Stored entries
_ _ _ _
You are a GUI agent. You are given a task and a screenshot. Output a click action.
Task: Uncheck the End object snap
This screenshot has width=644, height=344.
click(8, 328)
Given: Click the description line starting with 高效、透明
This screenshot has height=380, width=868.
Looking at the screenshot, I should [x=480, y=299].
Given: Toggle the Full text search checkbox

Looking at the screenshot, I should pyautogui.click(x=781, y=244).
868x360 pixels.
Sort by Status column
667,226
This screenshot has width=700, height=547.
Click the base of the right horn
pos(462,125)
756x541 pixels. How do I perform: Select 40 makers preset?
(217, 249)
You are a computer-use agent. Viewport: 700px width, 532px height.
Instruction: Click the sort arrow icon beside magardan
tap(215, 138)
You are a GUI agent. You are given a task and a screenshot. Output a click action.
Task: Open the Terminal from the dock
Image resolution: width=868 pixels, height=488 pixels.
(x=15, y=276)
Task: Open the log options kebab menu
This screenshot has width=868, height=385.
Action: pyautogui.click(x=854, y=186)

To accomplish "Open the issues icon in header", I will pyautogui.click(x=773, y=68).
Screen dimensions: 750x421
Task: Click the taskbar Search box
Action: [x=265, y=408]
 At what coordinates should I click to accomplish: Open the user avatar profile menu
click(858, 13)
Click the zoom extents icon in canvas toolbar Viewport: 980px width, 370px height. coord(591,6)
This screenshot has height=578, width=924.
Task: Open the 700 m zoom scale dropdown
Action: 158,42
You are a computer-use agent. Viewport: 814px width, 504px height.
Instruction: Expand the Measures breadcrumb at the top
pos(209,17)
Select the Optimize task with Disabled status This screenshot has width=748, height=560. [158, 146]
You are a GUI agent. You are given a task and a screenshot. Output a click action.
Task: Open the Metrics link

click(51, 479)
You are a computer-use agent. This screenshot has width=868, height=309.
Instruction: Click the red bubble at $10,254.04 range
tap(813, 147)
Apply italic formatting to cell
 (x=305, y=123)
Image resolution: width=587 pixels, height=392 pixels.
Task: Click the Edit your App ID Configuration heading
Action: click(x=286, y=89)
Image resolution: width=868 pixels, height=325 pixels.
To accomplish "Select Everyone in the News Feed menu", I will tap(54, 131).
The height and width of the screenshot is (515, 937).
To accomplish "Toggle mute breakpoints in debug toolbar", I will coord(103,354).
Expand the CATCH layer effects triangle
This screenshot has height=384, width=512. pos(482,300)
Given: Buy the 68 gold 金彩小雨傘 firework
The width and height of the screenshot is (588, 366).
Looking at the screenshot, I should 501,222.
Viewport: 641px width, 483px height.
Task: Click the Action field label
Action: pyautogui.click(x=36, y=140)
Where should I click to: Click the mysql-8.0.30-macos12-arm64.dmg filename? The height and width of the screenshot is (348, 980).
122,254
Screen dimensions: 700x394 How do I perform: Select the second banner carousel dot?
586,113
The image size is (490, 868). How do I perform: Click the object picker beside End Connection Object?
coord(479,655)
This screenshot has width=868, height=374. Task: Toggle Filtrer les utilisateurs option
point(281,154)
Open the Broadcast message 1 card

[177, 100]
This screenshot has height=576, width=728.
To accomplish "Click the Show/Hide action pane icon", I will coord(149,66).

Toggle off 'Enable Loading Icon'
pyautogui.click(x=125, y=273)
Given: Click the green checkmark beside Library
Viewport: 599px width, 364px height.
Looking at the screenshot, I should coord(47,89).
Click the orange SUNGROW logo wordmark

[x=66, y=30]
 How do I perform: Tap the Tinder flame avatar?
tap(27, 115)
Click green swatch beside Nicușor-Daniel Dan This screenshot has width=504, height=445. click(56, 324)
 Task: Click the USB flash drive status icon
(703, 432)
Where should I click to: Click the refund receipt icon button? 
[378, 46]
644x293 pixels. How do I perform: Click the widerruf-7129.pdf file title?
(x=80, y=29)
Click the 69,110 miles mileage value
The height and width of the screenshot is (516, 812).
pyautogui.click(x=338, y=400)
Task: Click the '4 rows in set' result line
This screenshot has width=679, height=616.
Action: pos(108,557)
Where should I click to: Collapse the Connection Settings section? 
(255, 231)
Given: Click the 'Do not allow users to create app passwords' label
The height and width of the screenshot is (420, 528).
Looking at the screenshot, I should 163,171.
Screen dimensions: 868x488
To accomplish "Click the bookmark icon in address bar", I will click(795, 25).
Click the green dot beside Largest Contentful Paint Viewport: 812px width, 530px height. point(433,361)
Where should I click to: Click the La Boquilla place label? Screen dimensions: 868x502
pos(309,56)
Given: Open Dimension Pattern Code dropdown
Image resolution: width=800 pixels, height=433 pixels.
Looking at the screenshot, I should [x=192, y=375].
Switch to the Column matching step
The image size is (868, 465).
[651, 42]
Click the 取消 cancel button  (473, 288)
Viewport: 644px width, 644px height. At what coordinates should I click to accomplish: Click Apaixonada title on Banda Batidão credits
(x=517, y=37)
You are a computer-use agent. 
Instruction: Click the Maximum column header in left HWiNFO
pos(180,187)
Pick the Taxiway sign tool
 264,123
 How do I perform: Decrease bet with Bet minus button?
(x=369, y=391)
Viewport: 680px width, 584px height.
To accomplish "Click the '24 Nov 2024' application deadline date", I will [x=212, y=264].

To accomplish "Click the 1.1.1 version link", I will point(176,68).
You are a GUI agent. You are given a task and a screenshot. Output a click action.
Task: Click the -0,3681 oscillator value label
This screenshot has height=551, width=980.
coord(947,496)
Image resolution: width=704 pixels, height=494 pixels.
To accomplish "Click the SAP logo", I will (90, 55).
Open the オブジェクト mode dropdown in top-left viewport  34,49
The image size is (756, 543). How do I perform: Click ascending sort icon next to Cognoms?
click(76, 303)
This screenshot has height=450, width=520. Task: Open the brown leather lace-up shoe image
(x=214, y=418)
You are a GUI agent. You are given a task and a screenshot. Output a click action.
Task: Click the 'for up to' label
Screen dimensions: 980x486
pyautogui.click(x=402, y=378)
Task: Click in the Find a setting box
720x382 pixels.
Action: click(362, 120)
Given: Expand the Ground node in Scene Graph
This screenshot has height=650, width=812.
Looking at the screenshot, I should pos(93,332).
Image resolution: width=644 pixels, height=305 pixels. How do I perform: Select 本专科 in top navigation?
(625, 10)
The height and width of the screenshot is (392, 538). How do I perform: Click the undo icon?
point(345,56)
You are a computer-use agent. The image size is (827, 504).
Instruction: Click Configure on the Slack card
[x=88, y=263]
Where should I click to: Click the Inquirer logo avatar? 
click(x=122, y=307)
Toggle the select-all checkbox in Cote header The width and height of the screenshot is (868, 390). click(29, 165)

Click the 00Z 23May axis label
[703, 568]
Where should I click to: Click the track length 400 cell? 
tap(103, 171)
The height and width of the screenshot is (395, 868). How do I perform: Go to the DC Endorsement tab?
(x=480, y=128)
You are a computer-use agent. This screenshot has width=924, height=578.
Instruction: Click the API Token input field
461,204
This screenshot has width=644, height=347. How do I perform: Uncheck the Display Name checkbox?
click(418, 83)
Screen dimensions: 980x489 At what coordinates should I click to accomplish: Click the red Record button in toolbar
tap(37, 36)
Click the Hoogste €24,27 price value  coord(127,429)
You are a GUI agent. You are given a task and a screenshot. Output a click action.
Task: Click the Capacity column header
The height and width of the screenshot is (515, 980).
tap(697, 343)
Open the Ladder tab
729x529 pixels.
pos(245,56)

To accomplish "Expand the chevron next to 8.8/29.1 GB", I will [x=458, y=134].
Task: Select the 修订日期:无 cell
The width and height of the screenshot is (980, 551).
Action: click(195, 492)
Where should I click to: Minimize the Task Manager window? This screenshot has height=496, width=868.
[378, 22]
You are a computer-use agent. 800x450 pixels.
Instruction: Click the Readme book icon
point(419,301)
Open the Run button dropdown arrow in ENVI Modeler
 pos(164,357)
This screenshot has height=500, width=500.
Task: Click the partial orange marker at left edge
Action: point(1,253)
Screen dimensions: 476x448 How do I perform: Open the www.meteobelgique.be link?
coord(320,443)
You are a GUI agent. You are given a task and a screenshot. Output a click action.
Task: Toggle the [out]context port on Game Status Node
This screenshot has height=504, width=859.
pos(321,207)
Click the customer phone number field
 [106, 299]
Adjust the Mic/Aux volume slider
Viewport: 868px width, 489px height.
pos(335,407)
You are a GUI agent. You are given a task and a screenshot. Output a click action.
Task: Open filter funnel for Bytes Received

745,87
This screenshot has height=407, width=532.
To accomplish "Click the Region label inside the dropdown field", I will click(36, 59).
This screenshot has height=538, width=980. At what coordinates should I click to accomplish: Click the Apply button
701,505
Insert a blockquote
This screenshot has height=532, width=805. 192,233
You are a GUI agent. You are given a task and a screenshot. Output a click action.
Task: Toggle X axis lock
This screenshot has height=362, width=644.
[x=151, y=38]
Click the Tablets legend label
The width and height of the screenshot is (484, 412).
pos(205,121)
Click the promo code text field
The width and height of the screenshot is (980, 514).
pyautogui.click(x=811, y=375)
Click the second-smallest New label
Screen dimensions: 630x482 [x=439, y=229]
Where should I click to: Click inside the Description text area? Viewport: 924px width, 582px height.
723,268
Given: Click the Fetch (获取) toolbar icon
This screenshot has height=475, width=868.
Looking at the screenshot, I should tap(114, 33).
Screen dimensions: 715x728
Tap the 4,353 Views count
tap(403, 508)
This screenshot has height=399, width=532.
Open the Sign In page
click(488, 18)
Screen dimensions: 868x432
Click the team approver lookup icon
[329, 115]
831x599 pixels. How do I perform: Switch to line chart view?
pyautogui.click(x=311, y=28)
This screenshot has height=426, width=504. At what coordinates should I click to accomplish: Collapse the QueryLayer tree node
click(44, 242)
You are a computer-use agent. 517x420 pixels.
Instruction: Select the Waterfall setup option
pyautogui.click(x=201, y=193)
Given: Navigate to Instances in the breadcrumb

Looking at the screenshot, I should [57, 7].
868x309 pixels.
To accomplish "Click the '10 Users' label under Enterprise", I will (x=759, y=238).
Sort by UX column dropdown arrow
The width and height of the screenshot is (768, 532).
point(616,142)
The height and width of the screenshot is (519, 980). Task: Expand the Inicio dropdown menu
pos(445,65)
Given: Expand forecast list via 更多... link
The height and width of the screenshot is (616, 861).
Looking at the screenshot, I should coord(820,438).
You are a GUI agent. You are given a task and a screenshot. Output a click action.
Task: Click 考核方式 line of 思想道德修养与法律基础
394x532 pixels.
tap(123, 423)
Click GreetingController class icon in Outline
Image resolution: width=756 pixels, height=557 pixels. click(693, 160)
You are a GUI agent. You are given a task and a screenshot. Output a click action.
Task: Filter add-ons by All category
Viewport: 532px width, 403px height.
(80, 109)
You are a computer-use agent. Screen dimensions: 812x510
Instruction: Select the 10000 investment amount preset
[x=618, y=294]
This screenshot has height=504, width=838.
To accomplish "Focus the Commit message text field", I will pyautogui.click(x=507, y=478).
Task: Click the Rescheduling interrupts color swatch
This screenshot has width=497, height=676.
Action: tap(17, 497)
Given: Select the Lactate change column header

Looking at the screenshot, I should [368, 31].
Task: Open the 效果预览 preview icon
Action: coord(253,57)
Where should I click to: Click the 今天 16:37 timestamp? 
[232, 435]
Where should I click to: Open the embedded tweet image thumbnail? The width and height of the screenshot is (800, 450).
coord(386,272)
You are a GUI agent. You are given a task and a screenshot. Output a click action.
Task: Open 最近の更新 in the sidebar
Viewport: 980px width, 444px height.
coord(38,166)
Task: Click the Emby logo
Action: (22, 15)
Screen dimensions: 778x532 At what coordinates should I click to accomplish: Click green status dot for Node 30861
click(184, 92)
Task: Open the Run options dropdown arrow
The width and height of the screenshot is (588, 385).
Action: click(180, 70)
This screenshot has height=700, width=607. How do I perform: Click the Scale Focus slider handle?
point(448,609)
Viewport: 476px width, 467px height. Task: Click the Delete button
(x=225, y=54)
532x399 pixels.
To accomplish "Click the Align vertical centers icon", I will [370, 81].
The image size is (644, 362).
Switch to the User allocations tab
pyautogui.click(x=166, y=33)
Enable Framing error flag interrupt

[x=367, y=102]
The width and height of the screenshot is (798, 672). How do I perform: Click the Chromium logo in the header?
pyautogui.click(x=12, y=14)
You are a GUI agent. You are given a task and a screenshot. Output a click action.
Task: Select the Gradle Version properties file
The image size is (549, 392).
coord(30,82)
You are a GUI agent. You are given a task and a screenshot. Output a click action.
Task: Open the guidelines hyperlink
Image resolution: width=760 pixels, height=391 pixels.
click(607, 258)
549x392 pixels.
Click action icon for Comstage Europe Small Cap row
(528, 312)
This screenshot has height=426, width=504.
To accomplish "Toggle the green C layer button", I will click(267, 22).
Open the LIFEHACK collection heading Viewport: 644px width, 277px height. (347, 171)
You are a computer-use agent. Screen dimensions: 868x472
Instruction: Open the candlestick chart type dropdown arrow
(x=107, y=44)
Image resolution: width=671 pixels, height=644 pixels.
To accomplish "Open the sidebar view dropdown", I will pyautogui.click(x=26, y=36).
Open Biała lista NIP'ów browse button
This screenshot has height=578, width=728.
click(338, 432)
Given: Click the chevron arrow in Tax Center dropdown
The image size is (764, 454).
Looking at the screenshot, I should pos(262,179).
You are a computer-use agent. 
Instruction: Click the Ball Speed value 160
_ _ _ _
TASK TO CARRY OUT:
Look through the entries, and return every line that the word "options" appears in.

TASK RESPONSE:
Task: Open the log options kebab menu
Task: Open the Run options dropdown arrow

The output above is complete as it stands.